Through his attorney, one of Rushing’s construction workers notified management on January 5, 2022, that he planned to sue the company for $1 million related to a work-site injury on December 20, 2021. As of December 31, 2021, management had been unaware of the injury, but reached an agreement on February 23, 2022, to settle the matter by paying the employee’s medical bills of $81,500.
 
Rushing’s financial statements were finalized on March 3, 2022.
 
Required:
1. What amount(s) if any, related to the situations described should Rushing report among current liabilities in its balance sheet at December 31, 2021?
2. What amount(s) if any, related to the situations described should Rushing report among long-term liabilities in its balance sheet at December 31, 2021?
3. Assume that, as of March 3, management does not think it is probable that it will suffer a material loss because of the injury.

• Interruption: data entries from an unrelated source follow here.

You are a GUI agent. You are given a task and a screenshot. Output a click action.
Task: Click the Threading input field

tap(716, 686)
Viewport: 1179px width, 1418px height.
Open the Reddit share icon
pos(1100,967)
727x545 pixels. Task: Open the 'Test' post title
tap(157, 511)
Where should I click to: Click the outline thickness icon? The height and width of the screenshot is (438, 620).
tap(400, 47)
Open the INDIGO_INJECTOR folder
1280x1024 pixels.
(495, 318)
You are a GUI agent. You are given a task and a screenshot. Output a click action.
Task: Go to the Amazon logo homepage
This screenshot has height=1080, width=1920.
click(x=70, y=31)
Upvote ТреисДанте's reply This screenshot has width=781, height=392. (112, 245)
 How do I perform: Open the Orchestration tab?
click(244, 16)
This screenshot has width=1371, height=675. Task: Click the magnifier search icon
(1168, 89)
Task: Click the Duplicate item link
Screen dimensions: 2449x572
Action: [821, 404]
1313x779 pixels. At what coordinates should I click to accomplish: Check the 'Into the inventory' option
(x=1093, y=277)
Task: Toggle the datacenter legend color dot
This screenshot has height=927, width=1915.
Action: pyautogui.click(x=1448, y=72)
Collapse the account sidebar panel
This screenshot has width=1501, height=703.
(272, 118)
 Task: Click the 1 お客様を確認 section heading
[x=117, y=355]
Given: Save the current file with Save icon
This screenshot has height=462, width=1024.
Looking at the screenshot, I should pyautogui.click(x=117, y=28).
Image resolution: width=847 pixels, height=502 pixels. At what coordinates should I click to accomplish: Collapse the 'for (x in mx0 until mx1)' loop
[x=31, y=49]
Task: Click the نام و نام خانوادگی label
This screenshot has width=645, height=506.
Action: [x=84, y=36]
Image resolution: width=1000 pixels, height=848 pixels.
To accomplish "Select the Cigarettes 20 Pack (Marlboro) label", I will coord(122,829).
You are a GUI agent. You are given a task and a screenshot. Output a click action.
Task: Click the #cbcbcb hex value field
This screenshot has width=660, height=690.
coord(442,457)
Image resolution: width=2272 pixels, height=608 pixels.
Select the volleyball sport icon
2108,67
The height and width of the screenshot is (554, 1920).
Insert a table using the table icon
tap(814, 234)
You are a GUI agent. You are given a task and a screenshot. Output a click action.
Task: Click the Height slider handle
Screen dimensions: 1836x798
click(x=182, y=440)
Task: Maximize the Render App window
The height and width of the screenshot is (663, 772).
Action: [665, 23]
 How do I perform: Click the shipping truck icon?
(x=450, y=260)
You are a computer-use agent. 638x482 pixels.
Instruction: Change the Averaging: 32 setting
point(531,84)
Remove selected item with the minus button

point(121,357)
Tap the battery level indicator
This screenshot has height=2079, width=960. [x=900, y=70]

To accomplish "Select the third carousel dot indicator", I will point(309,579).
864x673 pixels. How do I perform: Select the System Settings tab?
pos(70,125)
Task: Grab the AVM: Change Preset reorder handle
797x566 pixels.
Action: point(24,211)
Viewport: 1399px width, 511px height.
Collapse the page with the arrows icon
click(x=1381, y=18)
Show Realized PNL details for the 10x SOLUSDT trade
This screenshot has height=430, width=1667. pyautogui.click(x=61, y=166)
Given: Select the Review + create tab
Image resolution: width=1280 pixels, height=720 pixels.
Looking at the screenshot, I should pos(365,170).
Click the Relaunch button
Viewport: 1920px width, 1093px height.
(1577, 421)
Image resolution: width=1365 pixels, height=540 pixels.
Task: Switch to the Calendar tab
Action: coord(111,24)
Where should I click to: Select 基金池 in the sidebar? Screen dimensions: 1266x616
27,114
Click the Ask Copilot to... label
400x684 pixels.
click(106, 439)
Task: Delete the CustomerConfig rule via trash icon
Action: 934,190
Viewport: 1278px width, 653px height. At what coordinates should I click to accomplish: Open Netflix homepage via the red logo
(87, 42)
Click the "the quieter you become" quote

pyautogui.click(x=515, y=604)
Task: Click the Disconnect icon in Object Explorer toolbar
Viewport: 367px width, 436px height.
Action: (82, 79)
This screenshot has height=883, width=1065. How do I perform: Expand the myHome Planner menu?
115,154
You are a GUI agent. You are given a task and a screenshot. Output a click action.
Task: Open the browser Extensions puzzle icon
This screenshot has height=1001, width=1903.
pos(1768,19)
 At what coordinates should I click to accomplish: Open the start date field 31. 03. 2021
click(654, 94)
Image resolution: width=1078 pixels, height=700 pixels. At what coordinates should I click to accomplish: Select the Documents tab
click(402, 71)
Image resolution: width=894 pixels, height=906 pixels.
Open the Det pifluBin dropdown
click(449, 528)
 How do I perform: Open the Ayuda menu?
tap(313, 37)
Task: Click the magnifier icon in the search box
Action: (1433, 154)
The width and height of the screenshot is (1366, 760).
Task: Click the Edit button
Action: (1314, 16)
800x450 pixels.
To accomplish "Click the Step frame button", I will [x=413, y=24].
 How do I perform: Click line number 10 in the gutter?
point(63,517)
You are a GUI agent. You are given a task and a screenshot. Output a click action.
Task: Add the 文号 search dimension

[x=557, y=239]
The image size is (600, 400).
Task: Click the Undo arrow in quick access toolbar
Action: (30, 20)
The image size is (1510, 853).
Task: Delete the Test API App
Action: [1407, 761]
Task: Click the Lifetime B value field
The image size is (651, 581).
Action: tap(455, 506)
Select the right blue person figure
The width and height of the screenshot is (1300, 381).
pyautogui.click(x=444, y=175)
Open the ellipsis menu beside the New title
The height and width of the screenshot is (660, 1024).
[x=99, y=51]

What amount(s) if any, related to the situations described should Rushing report among current liabilities and long-term liabilities in its balance sheet at December 31, 2021 if the settlement agreement had occurred on March 15, 2022, instead?
4. What amount(s) if any, related to the situations described should Rushing report among current liabilities and long-term liabilities in its balance sheet at December 31, 2021 if the work-site injury had occurred on January 3, 2022, instead?
 
(For all requirements, enter your answers in whole dollars.)